I’m familiar with setting XSP properties in xsp.properties at the application or server level and I’ve used tags to do the same within a theme, but I did not realize until recently that you can also set these properties at the XPage level to override the broader settings on a page-by-page basis.
Select the root tag for the page and go to
All Properties
in the Properties view. Under the data
subtab, click on properties
and click the plus (+
) button to add a property.
This adds a new parameter and defaults the name attribute to param
and the value attribute to val
. In the source, it adds an xp:this.properties
tag containing an xp:parameter
tag.
Let’s see this in action with a few examples.
Here’s the first fiew lines of a brand new, unmodified XPage on my test server. The application leaves the server defaults for the HTML doctype and character set (although the latter is not visible in this output).
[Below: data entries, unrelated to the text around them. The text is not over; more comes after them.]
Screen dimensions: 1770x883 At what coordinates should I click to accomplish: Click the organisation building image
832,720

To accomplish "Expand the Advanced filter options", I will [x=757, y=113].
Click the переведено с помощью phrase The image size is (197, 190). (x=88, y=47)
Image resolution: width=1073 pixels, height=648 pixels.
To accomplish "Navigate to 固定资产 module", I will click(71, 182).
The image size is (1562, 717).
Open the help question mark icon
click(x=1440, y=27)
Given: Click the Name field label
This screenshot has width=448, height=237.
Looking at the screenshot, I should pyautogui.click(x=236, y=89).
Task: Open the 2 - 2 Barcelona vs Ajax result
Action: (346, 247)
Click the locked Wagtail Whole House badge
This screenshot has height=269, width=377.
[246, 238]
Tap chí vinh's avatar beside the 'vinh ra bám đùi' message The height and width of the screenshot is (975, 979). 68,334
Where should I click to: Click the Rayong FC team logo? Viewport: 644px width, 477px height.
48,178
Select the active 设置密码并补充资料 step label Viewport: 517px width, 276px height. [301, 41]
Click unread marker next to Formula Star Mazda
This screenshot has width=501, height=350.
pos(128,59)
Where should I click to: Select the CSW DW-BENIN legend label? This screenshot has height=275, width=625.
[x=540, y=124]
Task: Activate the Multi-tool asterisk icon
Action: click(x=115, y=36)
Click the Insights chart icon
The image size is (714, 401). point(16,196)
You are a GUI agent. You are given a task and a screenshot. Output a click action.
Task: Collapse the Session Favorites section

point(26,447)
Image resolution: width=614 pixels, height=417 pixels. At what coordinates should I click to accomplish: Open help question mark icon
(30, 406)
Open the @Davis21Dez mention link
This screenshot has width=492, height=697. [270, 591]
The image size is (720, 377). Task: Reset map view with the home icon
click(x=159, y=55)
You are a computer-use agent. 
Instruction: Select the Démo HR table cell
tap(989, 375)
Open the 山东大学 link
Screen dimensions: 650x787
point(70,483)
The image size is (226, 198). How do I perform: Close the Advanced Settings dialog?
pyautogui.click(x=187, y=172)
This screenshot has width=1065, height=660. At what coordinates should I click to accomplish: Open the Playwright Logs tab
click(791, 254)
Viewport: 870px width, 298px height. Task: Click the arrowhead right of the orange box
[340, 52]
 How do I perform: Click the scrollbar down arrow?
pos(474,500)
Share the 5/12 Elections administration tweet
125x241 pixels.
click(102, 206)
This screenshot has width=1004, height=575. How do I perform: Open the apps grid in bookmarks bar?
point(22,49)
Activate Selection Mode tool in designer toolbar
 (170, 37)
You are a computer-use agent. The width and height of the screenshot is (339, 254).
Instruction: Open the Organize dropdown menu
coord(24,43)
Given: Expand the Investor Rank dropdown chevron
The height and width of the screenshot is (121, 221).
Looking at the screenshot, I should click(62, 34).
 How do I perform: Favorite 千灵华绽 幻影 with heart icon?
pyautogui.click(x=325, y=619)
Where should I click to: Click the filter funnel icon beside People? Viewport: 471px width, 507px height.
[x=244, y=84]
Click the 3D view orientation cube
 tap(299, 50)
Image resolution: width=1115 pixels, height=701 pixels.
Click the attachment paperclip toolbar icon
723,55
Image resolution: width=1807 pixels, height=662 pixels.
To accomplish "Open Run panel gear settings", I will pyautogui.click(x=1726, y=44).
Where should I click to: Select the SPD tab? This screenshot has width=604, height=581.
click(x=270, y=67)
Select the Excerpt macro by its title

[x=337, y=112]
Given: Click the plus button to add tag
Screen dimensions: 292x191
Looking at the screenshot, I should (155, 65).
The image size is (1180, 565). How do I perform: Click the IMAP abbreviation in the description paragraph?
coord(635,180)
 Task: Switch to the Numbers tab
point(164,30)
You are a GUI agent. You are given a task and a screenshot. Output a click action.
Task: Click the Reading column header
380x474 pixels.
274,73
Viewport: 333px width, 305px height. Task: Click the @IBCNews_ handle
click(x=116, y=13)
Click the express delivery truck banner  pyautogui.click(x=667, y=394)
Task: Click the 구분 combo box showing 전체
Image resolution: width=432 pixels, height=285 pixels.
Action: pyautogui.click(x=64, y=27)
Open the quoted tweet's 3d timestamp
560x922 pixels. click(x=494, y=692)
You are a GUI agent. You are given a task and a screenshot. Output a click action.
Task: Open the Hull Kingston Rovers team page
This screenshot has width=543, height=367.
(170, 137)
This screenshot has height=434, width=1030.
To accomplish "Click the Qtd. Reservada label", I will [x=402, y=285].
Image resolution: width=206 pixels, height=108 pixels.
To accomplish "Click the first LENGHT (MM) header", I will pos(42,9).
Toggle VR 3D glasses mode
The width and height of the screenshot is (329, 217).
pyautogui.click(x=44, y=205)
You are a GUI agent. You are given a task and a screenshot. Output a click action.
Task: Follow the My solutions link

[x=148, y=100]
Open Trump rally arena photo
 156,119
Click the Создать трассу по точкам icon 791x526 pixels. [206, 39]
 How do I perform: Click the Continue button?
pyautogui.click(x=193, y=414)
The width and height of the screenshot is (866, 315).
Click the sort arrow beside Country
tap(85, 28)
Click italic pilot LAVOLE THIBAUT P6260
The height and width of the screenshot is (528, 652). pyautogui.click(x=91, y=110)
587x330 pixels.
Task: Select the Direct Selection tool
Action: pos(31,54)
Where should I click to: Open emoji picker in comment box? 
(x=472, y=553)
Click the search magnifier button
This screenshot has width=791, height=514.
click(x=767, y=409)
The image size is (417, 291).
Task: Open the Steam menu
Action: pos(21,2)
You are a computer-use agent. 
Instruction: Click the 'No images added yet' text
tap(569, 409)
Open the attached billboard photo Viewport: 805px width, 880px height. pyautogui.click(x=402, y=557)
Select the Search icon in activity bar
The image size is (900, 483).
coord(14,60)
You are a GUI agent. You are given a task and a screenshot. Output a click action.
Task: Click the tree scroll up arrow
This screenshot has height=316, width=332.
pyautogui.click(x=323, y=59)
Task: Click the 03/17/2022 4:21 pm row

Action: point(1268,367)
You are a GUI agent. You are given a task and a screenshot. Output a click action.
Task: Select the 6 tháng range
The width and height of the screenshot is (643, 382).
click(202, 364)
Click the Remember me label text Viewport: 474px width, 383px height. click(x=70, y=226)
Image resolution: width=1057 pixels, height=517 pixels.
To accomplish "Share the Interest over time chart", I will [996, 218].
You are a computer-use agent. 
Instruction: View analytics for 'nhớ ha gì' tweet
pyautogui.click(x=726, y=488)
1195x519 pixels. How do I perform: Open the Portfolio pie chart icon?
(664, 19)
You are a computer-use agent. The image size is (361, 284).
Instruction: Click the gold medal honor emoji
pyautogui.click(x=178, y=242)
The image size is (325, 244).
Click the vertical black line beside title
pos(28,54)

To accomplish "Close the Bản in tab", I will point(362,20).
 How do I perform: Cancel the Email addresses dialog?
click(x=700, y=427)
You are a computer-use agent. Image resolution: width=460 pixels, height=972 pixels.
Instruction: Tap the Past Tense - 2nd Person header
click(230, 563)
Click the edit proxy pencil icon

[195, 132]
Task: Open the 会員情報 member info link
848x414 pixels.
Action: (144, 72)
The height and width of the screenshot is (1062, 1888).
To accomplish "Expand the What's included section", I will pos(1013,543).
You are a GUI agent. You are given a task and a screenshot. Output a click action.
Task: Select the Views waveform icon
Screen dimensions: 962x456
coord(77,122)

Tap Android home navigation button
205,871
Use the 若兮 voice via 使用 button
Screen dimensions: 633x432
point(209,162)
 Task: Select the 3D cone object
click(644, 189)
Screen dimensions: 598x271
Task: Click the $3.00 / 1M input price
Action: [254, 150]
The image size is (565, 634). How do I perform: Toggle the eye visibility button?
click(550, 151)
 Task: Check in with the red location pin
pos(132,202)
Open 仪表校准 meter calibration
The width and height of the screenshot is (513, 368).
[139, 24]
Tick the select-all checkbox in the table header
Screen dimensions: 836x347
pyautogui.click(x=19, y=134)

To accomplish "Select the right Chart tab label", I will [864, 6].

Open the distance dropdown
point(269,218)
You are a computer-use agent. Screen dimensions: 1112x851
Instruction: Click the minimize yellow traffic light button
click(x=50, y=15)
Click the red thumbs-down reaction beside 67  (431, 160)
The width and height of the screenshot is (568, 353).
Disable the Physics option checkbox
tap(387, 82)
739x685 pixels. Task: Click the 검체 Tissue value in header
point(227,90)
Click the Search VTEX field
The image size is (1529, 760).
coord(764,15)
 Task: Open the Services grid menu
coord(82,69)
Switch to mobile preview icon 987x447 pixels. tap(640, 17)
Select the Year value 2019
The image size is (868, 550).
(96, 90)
<!DOCTYPE HTML PUBLIC "-//W3C//DTD HTML 4.01 Transitional//EN" "http://www.w3.org/TR/html4/loose.dtd"> <html lang="en"> <head> <title></title>
If you want to add a meta
tag to the page that displays the doctype and character set, you can add the xsp.html.meta.contenttype
property to the page and set its value to true.
You can also override the HTML doctype and character set for the page with additional properties. (Click on the picture to enlarge.)
Here’s the updated first few lines of output, including the meta
tag and reflecting the updated doctype and character set:
<!DOCTYPE html> <html lang="en"> <head> <meta http-equiv="Content-Type" content="text/html; charset=ISO-8859-1"> <title></title>
There are many more properties that can be modified at the page level (though not all of them). If you have the XPages Portable Command Guide, you can find them all described in depth there (The book covers through 8.5.3. Sven Hasselbach has a good post on some new properties that were added in Notes 9.)
It appears that you can similarly modify properties at the custom control level, but I have not tested the effectiveness or how conflicts are handled.